Then a major event occurred that would forever change history: in 1980 a small group at IBM got the go-ahead to create a "personal computer" along the likes of the Apple II and TRS-80 computers (the most popular PCs at the time). IBM's engineers probably evaluated lots of different CPUs and system designs. Ultimately, they settled on the 8088 chip. Most likely they chose this chip because they could create a minimal system with only 16 Kilobytes of RAM and a set of cheap eight-bit peripheral devices. So Intel's design goals of creating CPUs that worked well in low-cost systems landed them a very big "design win" from IBM.
Intel was still hard at work on the (ill-fated) iAPX432 project, but a funny thing happened - IBM PCs started selling far better than anyone had ever dreamed. As the popularity of the IBM PCs increased (and as people began "cloning" the PC), lots of software developers began writing software for the 8088 (and 8086) CPU, mostly in assembly language. In the meantime, Intel was pushing their iAPX432 with the Ada programming language (which was supposed to be the next big thing after Pascal, a popular language at the time). Unfortunately for Intel, no one was interested in the '432. Their PC software, written mostly in assembly language wouldn't run on the '432 and the '432 was notoriously slow. It took a while, but the iAPX432 project eventually died off completely and remains a black spot on Intel's record to this day.
Intel wasn't sitting pretty on the 8086 and 8088 CPUs, however. In the late 1970's and early 1980's they developed the 80186 and 80188 CPUs. These CPUs, unlike their previous CPU offerings, were fully upwards compatible with the 8086 and 8088 CPUs. In the past, whenever Intel produced a new CPU it did not necessarily run the programs written for the previous processors. For example, the 8086 did not run 8080 software and the 8080 did not run 4040 software. Intel, recognizing that there was a tremendous investment in 8086 software, decided to create an upgrade to the 8086 that was superior (both in terms of hardware capability and with respect to the software it would execute). Although the 80186 did not find its way into many PCs, it was a very popular chip in embedded applications (i.e., non-computer devices that use a CPU to control their functions). Indeed, variants of the 80186 are in common use even today.

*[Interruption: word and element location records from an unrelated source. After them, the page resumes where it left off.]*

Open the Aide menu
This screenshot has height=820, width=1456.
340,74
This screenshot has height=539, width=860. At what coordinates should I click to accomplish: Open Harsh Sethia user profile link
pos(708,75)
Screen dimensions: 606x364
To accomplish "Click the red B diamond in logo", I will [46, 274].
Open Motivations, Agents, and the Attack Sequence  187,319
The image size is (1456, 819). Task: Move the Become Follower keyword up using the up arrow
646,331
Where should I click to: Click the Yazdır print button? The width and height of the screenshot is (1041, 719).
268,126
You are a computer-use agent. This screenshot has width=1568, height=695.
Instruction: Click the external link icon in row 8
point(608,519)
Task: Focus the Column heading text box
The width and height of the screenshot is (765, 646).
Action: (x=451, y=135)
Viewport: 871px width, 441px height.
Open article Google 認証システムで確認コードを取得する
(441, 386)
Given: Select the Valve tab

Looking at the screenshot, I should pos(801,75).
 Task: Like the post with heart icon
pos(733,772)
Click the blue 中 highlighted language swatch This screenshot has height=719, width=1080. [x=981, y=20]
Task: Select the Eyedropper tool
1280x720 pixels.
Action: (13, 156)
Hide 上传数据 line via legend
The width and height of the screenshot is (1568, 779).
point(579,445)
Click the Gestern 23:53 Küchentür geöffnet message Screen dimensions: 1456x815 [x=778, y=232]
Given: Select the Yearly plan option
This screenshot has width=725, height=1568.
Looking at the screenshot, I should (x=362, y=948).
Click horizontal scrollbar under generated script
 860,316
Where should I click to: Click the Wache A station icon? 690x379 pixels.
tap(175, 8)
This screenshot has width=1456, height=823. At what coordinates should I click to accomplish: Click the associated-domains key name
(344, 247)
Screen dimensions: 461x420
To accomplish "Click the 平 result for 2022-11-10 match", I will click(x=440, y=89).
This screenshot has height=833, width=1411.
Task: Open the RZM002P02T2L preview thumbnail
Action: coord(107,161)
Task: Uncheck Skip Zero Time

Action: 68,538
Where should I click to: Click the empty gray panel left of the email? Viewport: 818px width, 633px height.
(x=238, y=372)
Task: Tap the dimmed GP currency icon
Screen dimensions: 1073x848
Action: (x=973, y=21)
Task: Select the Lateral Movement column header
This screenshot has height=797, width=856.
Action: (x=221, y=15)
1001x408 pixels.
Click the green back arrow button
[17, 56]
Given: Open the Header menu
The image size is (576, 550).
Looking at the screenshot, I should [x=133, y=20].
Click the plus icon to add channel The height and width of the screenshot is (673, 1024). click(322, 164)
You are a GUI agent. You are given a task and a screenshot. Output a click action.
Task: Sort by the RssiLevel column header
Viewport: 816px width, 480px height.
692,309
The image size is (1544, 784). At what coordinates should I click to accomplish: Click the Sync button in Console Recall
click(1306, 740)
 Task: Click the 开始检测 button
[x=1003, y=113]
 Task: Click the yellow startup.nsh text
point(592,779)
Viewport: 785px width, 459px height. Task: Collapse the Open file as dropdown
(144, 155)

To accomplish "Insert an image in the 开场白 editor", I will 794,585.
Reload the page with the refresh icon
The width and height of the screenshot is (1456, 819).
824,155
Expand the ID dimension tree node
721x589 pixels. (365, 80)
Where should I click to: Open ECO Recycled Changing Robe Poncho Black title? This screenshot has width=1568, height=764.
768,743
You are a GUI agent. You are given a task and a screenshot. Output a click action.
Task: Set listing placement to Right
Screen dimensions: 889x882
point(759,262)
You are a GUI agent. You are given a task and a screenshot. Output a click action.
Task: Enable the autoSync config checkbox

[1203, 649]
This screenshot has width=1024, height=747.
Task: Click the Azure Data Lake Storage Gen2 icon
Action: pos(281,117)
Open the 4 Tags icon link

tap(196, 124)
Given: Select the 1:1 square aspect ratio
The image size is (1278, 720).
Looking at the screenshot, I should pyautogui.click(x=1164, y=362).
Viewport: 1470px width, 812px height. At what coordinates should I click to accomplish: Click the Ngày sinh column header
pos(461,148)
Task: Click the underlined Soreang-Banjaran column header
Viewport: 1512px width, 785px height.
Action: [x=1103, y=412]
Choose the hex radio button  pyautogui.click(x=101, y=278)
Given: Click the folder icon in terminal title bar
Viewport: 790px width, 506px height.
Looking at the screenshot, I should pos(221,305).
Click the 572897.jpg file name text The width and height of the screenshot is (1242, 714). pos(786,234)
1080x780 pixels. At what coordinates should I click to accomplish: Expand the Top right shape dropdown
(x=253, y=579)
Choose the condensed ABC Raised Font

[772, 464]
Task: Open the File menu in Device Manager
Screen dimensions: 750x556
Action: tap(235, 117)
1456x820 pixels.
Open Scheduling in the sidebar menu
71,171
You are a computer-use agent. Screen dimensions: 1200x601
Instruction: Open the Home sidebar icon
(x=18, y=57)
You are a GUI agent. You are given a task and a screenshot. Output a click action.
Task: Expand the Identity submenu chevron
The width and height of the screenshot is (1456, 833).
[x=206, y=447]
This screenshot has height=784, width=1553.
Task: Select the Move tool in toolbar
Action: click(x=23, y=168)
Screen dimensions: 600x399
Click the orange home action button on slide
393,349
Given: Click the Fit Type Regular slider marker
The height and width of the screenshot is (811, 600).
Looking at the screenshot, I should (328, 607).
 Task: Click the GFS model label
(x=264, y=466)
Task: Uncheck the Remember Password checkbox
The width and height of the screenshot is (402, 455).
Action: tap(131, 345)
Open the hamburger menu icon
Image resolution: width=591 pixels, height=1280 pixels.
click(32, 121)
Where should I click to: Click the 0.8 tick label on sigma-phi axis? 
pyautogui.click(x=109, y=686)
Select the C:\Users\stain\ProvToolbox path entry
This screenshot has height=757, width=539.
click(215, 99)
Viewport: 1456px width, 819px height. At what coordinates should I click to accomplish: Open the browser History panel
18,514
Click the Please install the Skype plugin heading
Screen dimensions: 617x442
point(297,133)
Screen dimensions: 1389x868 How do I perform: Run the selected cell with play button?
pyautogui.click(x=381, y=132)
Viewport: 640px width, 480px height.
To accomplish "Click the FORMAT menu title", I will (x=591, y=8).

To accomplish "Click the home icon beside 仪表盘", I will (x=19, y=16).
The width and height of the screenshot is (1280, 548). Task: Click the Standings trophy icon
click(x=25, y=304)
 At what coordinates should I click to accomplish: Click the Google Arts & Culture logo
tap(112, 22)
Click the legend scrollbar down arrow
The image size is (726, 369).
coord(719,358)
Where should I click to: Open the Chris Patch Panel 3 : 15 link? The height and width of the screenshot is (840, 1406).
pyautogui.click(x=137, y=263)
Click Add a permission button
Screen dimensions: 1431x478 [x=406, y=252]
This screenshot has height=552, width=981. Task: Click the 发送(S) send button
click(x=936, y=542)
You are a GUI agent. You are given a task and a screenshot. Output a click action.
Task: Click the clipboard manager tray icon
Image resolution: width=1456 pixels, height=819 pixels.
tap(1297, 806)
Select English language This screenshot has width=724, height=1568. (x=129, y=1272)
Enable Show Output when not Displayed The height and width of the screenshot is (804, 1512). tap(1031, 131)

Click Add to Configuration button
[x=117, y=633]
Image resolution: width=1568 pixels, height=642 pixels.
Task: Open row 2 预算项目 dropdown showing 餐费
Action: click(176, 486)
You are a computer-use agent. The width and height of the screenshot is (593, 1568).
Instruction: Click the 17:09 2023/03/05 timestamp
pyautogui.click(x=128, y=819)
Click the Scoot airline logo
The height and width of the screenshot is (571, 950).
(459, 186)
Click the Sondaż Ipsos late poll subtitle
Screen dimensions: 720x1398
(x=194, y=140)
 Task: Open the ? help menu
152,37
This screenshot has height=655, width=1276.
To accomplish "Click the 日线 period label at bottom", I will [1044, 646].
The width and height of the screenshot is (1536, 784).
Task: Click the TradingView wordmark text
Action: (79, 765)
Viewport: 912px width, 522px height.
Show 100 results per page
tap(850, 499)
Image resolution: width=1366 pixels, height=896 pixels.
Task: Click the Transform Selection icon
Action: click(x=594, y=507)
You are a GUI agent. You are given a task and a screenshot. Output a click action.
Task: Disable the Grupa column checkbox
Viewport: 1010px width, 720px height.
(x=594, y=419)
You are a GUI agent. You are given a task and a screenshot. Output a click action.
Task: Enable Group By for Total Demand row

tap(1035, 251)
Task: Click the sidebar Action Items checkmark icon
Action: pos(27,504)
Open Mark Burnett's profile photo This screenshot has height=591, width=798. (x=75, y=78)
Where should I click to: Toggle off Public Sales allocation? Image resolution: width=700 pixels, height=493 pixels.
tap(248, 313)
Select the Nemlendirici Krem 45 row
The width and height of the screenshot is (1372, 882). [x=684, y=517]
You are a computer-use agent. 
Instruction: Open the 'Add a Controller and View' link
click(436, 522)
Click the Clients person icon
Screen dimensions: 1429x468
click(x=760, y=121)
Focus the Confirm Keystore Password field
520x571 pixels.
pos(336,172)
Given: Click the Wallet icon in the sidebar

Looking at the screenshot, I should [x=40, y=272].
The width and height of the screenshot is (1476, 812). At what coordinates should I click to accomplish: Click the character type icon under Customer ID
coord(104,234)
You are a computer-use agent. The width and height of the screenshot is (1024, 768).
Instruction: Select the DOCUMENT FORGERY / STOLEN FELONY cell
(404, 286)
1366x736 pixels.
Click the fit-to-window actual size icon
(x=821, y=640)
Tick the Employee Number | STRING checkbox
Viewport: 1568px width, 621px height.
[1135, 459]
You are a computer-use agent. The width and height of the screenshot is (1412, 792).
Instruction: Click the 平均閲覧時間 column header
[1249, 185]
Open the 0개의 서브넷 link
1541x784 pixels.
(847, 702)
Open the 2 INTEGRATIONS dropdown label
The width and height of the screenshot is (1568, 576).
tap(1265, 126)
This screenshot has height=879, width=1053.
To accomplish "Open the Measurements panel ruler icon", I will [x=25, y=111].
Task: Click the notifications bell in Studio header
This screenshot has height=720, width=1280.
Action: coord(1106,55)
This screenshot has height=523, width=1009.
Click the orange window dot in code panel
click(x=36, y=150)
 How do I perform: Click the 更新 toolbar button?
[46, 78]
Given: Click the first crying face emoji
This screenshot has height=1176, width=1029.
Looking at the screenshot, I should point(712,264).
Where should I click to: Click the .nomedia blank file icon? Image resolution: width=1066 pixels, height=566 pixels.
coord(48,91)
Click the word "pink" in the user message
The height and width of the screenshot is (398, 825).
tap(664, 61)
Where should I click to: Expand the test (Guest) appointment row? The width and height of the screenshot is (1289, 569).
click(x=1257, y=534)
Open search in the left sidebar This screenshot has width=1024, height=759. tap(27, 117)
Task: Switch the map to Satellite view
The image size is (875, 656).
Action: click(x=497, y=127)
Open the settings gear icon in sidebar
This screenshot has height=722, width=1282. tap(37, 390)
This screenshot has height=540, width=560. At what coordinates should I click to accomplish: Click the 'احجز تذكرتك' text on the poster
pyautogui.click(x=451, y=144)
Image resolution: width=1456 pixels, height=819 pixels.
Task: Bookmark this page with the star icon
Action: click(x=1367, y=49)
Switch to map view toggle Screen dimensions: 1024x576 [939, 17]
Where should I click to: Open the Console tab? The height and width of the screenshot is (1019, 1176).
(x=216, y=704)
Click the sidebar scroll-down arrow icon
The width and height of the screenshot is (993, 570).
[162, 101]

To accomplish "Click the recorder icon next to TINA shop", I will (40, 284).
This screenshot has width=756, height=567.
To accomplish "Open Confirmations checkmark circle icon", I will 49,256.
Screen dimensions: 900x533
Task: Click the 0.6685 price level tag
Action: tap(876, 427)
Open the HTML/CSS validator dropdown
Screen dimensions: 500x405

The unexpected popularity of the IBM PC created a problem for Intel. This popularity obliterated the assumption that designers would be willing to switch to a better chip when such a chip arrived, even if it meant rewriting their software. Unfortunately, IBM and tens of thousands of software developers weren't willing to do this to make life easy for Intel. They wanted to stick with the 8086 software they'd written but they also wanted something a little better than the 8086. If they were going to be forced into jumping ship to a new CPU, the Motorola, Zilog, and National offerings were starting to look pretty good. So Intel did something that saved their bacon and has infuriated computer architects ever since: they started creating upwards compatible CPUs that continued to execute programs written for previous members of their growing CPU family while adding new features.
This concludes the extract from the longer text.